MatthewMayerChairBlue.jpg

Matthew Mayer, the Canistota-born pianist, photographed sitting in a chair during a Nov. 11, 2025, photo shoot with Omaha Magazine at his home in Omaha.

Photo by Sarah Lemke

That balance shifted within the past few years as streaming momentum and international interest grew. About a year ago, Mayer transitioned to music full time.
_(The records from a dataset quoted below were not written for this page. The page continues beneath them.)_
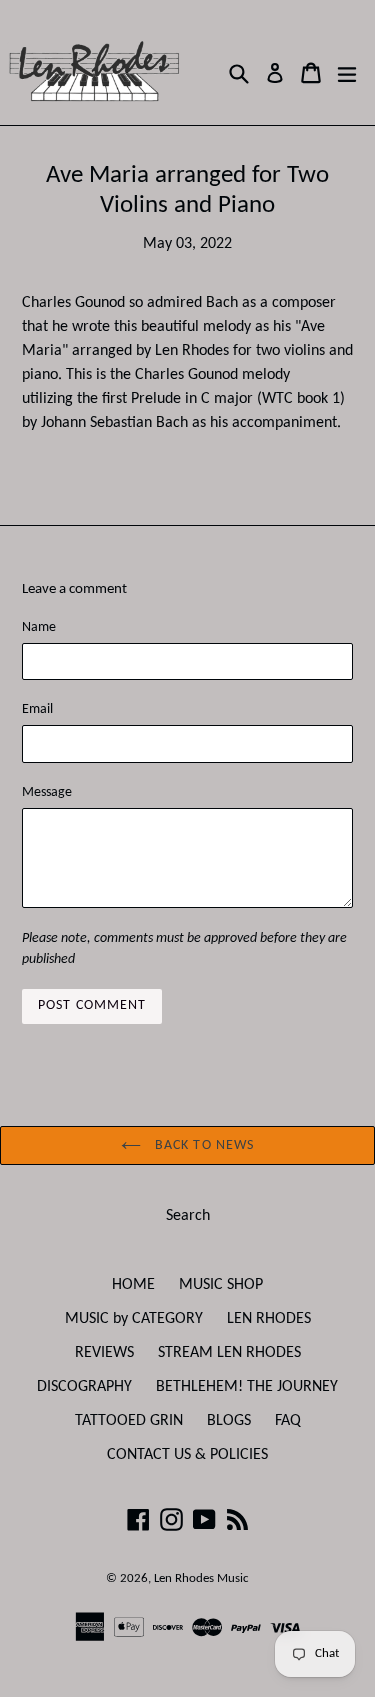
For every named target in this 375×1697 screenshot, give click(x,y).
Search (188, 1216)
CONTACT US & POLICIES (187, 1455)
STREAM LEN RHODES (229, 1353)
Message (47, 792)
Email (37, 709)
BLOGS (229, 1421)
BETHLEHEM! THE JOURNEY (247, 1387)
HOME (133, 1285)
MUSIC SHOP (221, 1285)
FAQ (288, 1421)
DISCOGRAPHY (84, 1387)
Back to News (203, 1145)
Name (39, 627)
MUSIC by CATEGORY (134, 1319)
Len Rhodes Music (201, 1578)
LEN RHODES (269, 1319)
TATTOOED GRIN (129, 1421)
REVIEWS (104, 1353)
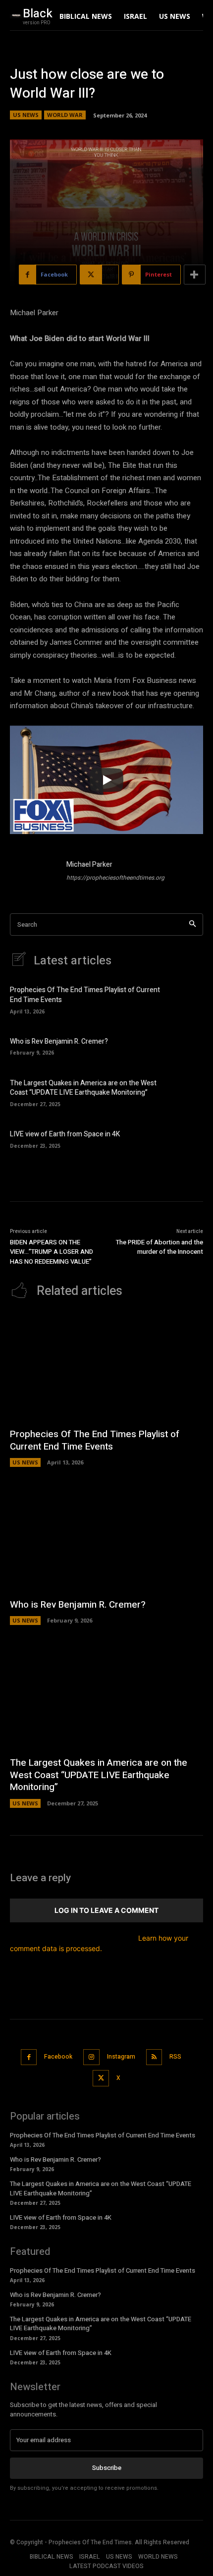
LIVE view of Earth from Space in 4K (65, 1134)
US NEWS (26, 114)
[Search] (192, 924)
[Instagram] (91, 2057)
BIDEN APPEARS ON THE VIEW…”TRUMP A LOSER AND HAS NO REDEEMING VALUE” (51, 1251)
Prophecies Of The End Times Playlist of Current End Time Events (85, 995)
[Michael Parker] (33, 872)
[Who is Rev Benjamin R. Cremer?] (185, 1045)
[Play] (106, 780)
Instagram (121, 2056)
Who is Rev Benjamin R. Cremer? (59, 1041)
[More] (195, 274)
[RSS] (154, 2057)
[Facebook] (29, 2057)
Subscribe (106, 2467)
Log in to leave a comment (106, 1910)
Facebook (58, 2056)
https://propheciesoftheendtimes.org (115, 877)
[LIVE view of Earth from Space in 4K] (185, 1138)
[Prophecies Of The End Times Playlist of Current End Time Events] (185, 999)
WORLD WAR (65, 114)
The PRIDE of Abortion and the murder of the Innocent (159, 1247)
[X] (101, 2078)
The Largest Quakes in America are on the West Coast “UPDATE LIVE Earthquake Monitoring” (83, 1088)
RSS (175, 2056)
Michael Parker (89, 864)
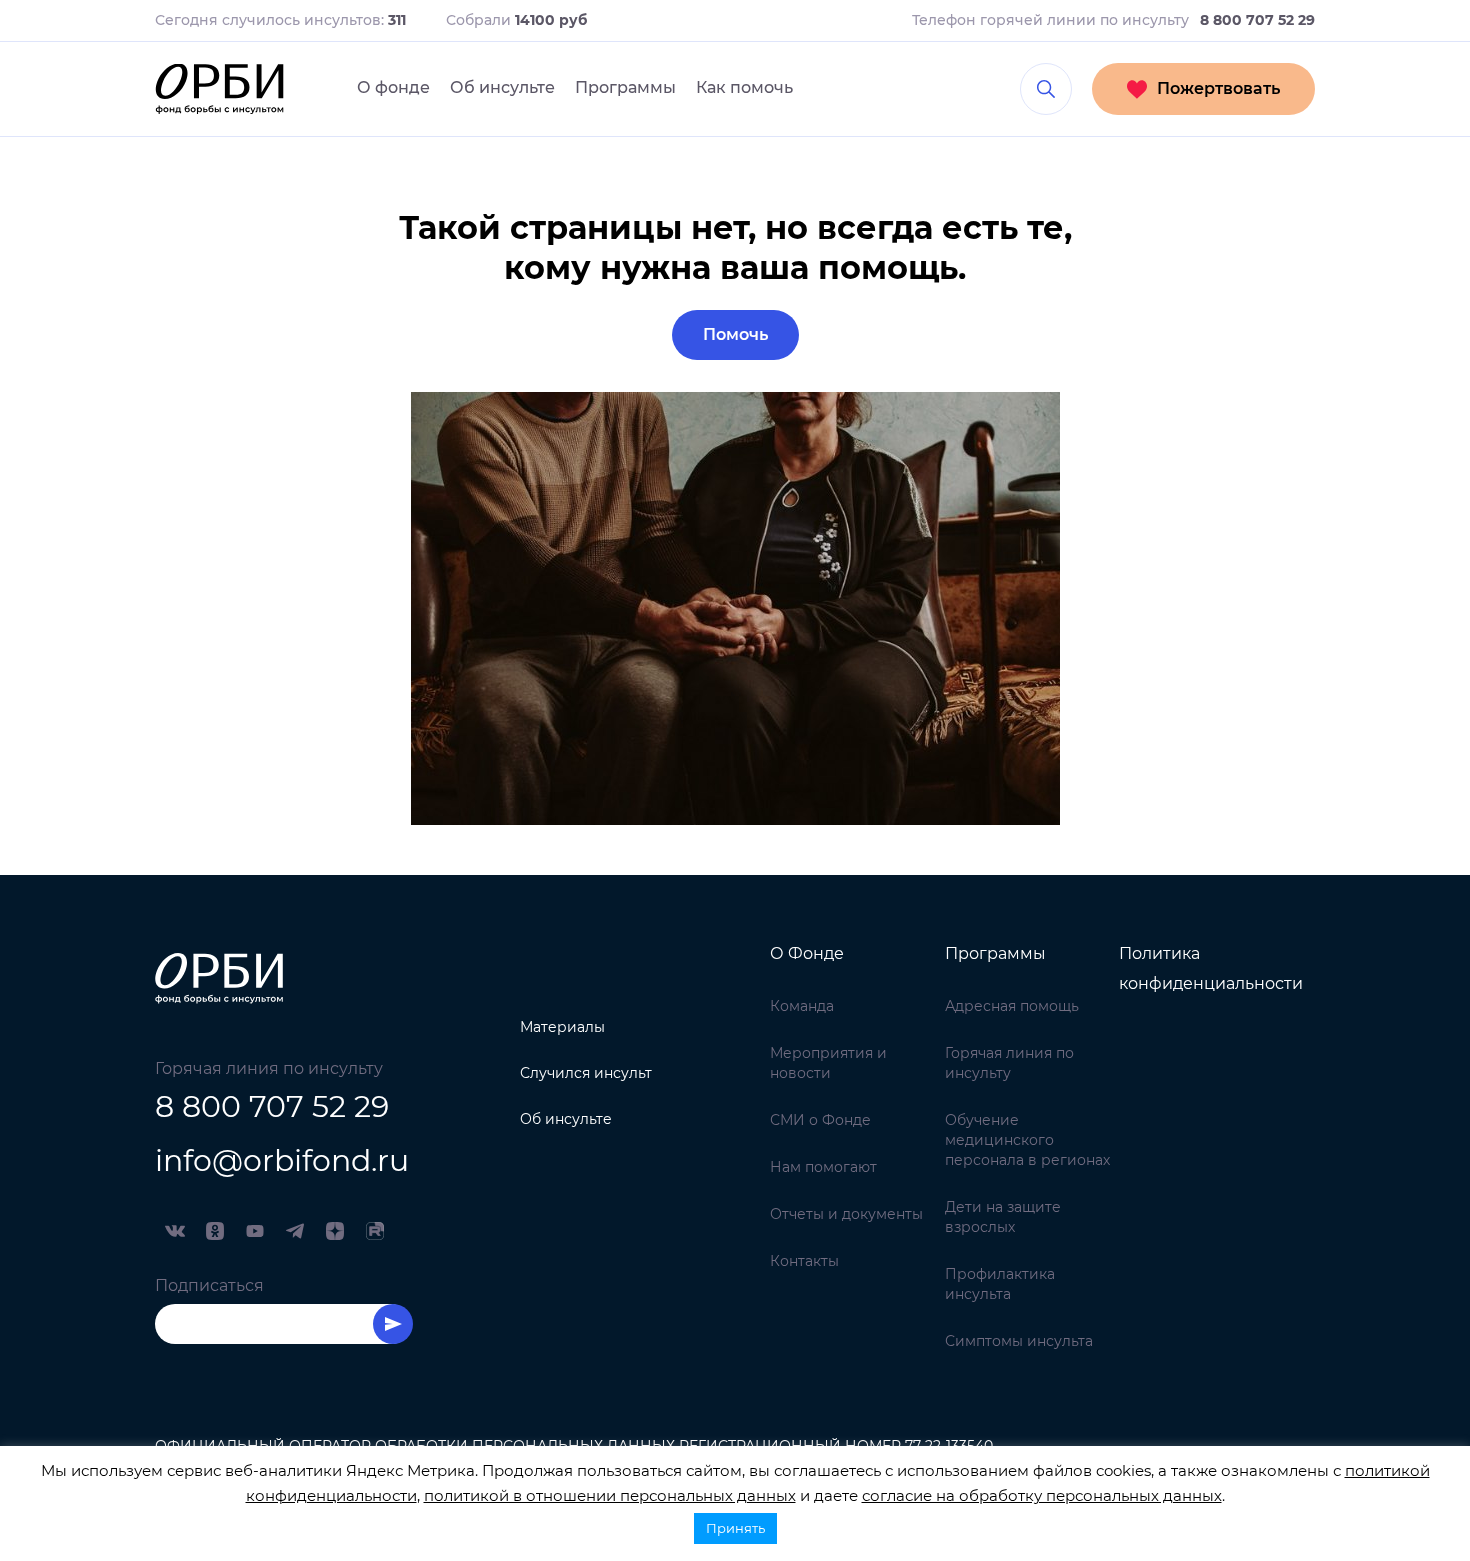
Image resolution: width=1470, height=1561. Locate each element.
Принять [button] (735, 1528)
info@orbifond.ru (282, 1160)
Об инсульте (502, 87)
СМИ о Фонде (820, 1120)
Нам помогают (823, 1167)
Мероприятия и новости (828, 1063)
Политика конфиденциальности (1211, 968)
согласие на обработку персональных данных (1042, 1495)
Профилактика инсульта (1000, 1284)
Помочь (735, 334)
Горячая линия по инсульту (1009, 1063)
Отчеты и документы (846, 1214)
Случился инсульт (586, 1073)
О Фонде (807, 953)
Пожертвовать (1218, 88)
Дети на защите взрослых (1003, 1217)
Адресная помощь (1012, 1006)
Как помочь (744, 87)
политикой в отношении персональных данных (610, 1495)
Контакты (804, 1261)
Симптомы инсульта (1019, 1341)
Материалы (562, 1027)
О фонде (393, 87)
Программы (625, 87)
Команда (802, 1006)
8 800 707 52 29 (272, 1106)
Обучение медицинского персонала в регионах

His touring schedule now includes performances across the United States and abroad, with upcoming stops in Italy and Austria in January and a planned Paris show in April 2026.

Even with that global reach, returning to South Dakota remains important to him.

“Coming back here is the most gratifying,” he said. “It’s family, it’s friends, it’s people who have supported me since I was a kid.”

Thursday’s Orpheum concert carried added weight for that reason. Mayer described the solo piano format as both demanding and rewarding. With no band or production effects, the performance rests entirely on the connection between musician and audience.

“There’s no faking it,” he said. “It’s just me and the piano. That vulnerability is the challenge, but it’s also what makes it special.”

That philosophy extends to how Mayer operates his career. He books his own shows, manages his releases and owns his master recordings, partnering selectively while maintaining control of his work. Instead of selling physical merchandise at shows, he encourages audiences to follow him on streaming platforms.

At home, Mayer practices on an electric Yamaha Clavinova rather than a grand piano. For the Orpheum performance, he spent several days practicing at Augustana University to prepare his hands for the venue’s instrument.

For Mayer, the goal remains simple: to create a moment of joy.

“If I can take someone out of their day for a little while and give them something memorable, that’s the win,” he said.

Standing on the Orpheum stage Thursday night, that aim came full circle — from a kid in Canistota with an old upright piano to an artist playing the room he once only imagined.